## How to complete this task:
Some entries follow. Reproduce exactly the lines starting at the one with "This screenshot has height=614, width=807." and stopping after the one with "The height and width of the screenshot is (607, 969).".

◆ ◆ ◆ ◆

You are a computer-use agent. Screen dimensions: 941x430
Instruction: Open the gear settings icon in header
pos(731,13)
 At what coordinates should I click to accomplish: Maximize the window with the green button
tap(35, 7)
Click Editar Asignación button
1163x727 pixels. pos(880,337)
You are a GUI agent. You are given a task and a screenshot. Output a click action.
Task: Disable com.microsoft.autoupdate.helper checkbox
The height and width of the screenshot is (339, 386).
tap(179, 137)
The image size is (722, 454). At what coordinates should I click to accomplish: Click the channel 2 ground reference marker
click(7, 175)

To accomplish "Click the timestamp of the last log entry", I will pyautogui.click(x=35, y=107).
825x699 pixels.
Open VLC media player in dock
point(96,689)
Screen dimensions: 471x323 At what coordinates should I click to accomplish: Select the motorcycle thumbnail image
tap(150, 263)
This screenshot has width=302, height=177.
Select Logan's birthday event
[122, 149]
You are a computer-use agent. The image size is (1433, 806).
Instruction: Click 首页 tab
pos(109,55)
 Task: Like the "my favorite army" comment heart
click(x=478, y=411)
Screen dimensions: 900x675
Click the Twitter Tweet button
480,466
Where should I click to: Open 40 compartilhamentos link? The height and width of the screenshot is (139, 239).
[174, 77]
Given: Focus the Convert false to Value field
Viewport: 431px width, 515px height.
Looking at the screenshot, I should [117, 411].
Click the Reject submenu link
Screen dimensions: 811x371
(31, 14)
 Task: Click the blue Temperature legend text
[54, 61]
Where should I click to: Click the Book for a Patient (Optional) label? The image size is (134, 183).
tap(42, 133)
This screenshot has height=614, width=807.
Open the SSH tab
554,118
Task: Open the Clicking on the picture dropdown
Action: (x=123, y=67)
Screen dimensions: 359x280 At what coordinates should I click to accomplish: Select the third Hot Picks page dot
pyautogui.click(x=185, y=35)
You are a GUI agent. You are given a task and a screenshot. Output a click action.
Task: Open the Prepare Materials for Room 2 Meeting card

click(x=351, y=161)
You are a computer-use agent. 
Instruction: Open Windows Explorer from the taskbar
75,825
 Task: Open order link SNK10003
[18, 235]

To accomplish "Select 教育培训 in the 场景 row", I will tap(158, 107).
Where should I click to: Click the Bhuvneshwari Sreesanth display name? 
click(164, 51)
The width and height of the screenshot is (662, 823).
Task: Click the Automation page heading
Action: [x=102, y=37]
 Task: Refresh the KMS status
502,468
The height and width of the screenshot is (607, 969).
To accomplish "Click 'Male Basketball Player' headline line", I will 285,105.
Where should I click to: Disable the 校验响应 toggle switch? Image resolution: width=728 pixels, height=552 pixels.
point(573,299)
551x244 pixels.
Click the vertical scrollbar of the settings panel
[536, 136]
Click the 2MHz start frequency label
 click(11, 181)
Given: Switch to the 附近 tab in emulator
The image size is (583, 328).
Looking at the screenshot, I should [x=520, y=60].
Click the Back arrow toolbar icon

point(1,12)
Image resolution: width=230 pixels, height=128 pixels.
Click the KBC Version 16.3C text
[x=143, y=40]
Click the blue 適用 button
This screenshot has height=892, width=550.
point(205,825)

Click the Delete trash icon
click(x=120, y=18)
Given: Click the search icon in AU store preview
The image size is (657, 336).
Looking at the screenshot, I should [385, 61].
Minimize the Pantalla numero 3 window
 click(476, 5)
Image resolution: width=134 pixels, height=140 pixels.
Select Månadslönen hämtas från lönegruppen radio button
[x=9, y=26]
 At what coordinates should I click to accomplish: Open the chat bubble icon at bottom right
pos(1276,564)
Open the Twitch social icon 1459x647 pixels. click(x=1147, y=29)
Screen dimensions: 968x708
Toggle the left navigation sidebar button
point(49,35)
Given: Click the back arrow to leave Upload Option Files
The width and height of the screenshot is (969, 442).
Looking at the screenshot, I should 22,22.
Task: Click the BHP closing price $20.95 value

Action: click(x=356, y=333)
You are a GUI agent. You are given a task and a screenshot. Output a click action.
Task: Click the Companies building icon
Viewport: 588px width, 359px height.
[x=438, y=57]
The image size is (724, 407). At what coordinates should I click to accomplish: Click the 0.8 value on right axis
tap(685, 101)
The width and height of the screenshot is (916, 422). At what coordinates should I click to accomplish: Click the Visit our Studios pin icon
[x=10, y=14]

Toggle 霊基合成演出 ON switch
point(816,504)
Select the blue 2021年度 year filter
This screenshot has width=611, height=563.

◆ ◆ ◆ ◆

## Output:
This screenshot has height=614, width=807.
Open the SSH tab
554,118
Task: Open the Clicking on the picture dropdown
Action: (x=123, y=67)
Screen dimensions: 359x280 At what coordinates should I click to accomplish: Select the third Hot Picks page dot
pyautogui.click(x=185, y=35)
You are a GUI agent. You are given a task and a screenshot. Output a click action.
Task: Open the Prepare Materials for Room 2 Meeting card

click(x=351, y=161)
You are a computer-use agent. 
Instruction: Open Windows Explorer from the taskbar
75,825
 Task: Open order link SNK10003
[18, 235]

To accomplish "Select 教育培训 in the 场景 row", I will tap(158, 107).
Where should I click to: Click the Bhuvneshwari Sreesanth display name? 
click(164, 51)
The width and height of the screenshot is (662, 823).
Task: Click the Automation page heading
Action: [x=102, y=37]
 Task: Refresh the KMS status
502,468
The height and width of the screenshot is (607, 969).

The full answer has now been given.